* Begin The input *

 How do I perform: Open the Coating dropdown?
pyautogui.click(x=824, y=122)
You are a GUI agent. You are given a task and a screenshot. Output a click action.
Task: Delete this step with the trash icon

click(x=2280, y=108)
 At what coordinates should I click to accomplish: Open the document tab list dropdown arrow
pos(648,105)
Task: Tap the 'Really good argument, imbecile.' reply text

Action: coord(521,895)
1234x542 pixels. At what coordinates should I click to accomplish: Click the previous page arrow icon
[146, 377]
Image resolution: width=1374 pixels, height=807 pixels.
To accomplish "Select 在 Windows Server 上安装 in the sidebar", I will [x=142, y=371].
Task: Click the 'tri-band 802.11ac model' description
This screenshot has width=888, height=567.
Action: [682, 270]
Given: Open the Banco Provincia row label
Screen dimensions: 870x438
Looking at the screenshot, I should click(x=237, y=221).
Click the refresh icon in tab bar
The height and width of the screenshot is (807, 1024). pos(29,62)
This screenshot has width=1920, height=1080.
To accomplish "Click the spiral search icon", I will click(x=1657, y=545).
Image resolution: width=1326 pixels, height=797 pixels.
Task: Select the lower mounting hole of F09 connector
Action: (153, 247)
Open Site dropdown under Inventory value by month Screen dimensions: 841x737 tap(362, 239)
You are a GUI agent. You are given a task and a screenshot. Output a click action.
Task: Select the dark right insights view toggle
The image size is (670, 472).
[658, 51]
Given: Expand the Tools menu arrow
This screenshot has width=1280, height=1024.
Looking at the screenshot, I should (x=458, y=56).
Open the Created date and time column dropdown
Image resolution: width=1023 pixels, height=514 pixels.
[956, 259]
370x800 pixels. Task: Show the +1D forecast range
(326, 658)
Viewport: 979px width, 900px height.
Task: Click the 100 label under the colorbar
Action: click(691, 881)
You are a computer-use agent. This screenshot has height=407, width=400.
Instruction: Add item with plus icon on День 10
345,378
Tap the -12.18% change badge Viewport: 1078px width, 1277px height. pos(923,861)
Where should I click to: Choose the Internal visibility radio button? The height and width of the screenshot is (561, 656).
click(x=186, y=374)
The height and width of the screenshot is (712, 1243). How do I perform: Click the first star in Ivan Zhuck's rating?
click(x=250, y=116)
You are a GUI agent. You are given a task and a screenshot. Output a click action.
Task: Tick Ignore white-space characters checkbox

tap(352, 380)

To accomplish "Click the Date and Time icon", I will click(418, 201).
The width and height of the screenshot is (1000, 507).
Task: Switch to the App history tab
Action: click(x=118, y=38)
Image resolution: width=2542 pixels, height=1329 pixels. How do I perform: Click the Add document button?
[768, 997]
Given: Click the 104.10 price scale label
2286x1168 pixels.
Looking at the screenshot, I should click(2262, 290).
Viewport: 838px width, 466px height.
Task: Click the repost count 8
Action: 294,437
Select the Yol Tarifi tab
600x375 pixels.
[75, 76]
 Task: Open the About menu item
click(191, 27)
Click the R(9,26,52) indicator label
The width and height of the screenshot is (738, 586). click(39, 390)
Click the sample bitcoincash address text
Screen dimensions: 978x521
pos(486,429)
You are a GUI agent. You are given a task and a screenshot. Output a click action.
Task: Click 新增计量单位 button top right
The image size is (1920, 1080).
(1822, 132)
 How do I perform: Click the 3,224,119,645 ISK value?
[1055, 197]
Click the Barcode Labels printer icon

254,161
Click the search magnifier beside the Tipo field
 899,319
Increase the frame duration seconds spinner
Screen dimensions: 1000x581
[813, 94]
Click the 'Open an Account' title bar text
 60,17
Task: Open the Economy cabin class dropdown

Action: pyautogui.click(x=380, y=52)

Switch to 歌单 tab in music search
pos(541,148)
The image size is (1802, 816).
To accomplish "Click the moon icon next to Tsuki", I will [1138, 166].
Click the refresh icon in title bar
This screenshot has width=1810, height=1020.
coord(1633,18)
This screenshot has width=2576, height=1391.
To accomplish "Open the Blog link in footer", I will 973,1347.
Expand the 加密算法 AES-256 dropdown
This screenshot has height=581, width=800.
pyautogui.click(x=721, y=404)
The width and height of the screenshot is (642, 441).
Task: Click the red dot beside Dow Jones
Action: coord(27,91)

* End The input *

◆ Given problem:
Return each line of the listing above verbatim, from the first line to the last, without changing anything.

◆ Correct answer:
 How do I perform: Open the Coating dropdown?
pyautogui.click(x=824, y=122)
You are a GUI agent. You are given a task and a screenshot. Output a click action.
Task: Delete this step with the trash icon

click(x=2280, y=108)
 At what coordinates should I click to accomplish: Open the document tab list dropdown arrow
pos(648,105)
Task: Tap the 'Really good argument, imbecile.' reply text

Action: coord(521,895)
1234x542 pixels. At what coordinates should I click to accomplish: Click the previous page arrow icon
[146, 377]
Image resolution: width=1374 pixels, height=807 pixels.
To accomplish "Select 在 Windows Server 上安装 in the sidebar", I will [x=142, y=371].
Task: Click the 'tri-band 802.11ac model' description
This screenshot has width=888, height=567.
Action: [682, 270]
Given: Open the Banco Provincia row label
Screen dimensions: 870x438
Looking at the screenshot, I should click(x=237, y=221).
Click the refresh icon in tab bar
The height and width of the screenshot is (807, 1024). pos(29,62)
This screenshot has width=1920, height=1080.
To accomplish "Click the spiral search icon", I will click(x=1657, y=545).
Image resolution: width=1326 pixels, height=797 pixels.
Task: Select the lower mounting hole of F09 connector
Action: (153, 247)
Open Site dropdown under Inventory value by month Screen dimensions: 841x737 tap(362, 239)
You are a GUI agent. You are given a task and a screenshot. Output a click action.
Task: Select the dark right insights view toggle
The image size is (670, 472).
[658, 51]
Given: Expand the Tools menu arrow
This screenshot has width=1280, height=1024.
Looking at the screenshot, I should (x=458, y=56).
Open the Created date and time column dropdown
Image resolution: width=1023 pixels, height=514 pixels.
[956, 259]
370x800 pixels. Task: Show the +1D forecast range
(326, 658)
Viewport: 979px width, 900px height.
Task: Click the 100 label under the colorbar
Action: click(691, 881)
You are a computer-use agent. This screenshot has height=407, width=400.
Instruction: Add item with plus icon on День 10
345,378
Tap the -12.18% change badge Viewport: 1078px width, 1277px height. pos(923,861)
Where should I click to: Choose the Internal visibility radio button? The height and width of the screenshot is (561, 656).
click(x=186, y=374)
The height and width of the screenshot is (712, 1243). How do I perform: Click the first star in Ivan Zhuck's rating?
click(x=250, y=116)
You are a GUI agent. You are given a task and a screenshot. Output a click action.
Task: Tick Ignore white-space characters checkbox

tap(352, 380)

To accomplish "Click the Date and Time icon", I will click(418, 201).
The width and height of the screenshot is (1000, 507).
Task: Switch to the App history tab
Action: click(x=118, y=38)
Image resolution: width=2542 pixels, height=1329 pixels. How do I perform: Click the Add document button?
[768, 997]
Given: Click the 104.10 price scale label
2286x1168 pixels.
Looking at the screenshot, I should click(2262, 290).
Viewport: 838px width, 466px height.
Task: Click the repost count 8
Action: 294,437
Select the Yol Tarifi tab
600x375 pixels.
[75, 76]
 Task: Open the About menu item
click(191, 27)
Click the R(9,26,52) indicator label
The width and height of the screenshot is (738, 586). click(39, 390)
Click the sample bitcoincash address text
Screen dimensions: 978x521
pos(486,429)
You are a GUI agent. You are given a task and a screenshot. Output a click action.
Task: Click 新增计量单位 button top right
The image size is (1920, 1080).
(1822, 132)
 How do I perform: Click the 3,224,119,645 ISK value?
[1055, 197]
Click the Barcode Labels printer icon

254,161
Click the search magnifier beside the Tipo field
 899,319
Increase the frame duration seconds spinner
Screen dimensions: 1000x581
[813, 94]
Click the 'Open an Account' title bar text
 60,17
Task: Open the Economy cabin class dropdown

Action: pyautogui.click(x=380, y=52)

Switch to 歌单 tab in music search
pos(541,148)
The image size is (1802, 816).
To accomplish "Click the moon icon next to Tsuki", I will [1138, 166].
Click the refresh icon in title bar
This screenshot has width=1810, height=1020.
coord(1633,18)
This screenshot has width=2576, height=1391.
To accomplish "Open the Blog link in footer", I will 973,1347.
Expand the 加密算法 AES-256 dropdown
This screenshot has height=581, width=800.
pyautogui.click(x=721, y=404)
The width and height of the screenshot is (642, 441).
Task: Click the red dot beside Dow Jones
Action: coord(27,91)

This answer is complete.